• TASK GOAL:
Using the string "will" as the key, pull each matching line out of the records below.

★ ★ ★ ★ ★

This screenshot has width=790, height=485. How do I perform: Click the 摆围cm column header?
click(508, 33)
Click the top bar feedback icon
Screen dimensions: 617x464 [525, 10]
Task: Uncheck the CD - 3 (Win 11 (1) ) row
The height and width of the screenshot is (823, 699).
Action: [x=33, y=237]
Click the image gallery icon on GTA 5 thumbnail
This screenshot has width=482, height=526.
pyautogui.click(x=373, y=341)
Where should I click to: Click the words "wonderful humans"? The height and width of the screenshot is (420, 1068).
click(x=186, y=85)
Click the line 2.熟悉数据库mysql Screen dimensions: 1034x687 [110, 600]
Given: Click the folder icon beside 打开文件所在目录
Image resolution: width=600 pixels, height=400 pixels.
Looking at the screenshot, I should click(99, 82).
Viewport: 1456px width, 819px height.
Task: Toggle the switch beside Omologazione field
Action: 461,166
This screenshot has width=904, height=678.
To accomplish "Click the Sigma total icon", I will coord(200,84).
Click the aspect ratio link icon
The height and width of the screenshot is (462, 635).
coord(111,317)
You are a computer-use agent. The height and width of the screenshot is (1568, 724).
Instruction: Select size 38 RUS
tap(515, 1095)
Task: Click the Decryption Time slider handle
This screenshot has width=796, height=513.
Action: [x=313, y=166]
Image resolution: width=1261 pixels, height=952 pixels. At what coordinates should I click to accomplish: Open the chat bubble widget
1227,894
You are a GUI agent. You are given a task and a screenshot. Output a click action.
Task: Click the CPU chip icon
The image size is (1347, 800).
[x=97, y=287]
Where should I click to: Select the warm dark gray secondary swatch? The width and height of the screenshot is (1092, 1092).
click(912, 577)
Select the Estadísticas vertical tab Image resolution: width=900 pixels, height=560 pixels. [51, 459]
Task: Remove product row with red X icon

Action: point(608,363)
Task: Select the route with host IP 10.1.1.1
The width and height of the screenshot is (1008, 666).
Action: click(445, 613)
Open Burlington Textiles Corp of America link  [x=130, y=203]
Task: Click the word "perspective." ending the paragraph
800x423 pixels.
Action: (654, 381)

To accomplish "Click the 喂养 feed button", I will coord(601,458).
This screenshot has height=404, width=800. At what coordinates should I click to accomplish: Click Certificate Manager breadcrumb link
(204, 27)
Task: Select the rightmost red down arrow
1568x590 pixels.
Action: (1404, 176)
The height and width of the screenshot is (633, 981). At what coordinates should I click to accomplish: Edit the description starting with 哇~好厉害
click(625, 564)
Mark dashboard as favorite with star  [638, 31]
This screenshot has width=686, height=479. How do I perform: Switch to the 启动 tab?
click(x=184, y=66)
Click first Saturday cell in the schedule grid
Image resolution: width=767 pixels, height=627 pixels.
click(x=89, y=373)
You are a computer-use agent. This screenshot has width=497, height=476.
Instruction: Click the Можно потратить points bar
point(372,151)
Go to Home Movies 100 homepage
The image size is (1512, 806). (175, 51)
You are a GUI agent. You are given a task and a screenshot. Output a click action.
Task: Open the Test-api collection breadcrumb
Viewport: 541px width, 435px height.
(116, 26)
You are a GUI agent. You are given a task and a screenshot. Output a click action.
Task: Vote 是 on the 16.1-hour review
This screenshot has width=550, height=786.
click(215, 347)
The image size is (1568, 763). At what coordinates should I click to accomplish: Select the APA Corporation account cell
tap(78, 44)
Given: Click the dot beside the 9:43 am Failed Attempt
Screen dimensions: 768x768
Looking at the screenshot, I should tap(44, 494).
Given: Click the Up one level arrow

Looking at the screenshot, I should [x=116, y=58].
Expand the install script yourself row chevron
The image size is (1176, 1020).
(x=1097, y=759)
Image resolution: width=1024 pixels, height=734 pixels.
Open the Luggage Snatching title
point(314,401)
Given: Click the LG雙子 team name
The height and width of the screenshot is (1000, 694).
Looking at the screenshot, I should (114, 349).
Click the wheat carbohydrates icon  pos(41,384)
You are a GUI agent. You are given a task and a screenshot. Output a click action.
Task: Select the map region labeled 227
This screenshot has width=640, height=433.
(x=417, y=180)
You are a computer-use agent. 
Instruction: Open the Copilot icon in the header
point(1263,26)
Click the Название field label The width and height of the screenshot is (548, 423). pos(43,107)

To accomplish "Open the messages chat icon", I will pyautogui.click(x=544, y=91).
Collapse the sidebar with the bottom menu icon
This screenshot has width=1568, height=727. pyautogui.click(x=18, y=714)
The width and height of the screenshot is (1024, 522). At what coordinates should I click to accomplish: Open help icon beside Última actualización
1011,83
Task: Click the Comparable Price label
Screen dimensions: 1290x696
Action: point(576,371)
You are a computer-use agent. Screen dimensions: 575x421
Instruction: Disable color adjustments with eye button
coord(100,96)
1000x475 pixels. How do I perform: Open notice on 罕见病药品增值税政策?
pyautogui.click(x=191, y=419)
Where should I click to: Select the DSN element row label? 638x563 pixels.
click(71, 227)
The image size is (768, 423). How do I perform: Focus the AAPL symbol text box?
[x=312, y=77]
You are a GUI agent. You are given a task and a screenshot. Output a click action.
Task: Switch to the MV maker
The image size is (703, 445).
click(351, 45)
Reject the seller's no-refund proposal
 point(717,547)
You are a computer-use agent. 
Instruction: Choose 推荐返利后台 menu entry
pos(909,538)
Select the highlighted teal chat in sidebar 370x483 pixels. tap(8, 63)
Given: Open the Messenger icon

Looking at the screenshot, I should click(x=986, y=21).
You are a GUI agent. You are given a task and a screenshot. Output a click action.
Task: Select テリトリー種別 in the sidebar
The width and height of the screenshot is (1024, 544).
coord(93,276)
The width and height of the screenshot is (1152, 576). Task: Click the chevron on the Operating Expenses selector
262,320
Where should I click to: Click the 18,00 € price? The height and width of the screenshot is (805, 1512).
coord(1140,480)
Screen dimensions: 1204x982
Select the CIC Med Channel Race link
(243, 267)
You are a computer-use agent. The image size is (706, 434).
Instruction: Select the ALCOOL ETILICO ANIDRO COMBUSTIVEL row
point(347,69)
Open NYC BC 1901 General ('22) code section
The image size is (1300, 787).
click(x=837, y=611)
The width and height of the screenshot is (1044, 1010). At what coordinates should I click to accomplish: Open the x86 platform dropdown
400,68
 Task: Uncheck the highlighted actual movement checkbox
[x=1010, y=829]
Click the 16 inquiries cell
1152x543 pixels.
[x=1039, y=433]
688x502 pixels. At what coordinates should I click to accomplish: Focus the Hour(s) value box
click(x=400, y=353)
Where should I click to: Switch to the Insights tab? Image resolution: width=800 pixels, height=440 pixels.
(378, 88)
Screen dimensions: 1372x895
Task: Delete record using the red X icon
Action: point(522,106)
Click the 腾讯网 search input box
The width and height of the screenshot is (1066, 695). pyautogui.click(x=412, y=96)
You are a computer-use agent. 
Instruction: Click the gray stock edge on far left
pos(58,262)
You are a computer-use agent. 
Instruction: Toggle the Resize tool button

★ ★ ★ ★ ★

• TASK RESPONSE:
To accomplish "Click the Sigma total icon", I will coord(200,84).
To accomplish "Click the 喂养 feed button", I will coord(601,458).
To accomplish "Open the messages chat icon", I will pyautogui.click(x=544, y=91).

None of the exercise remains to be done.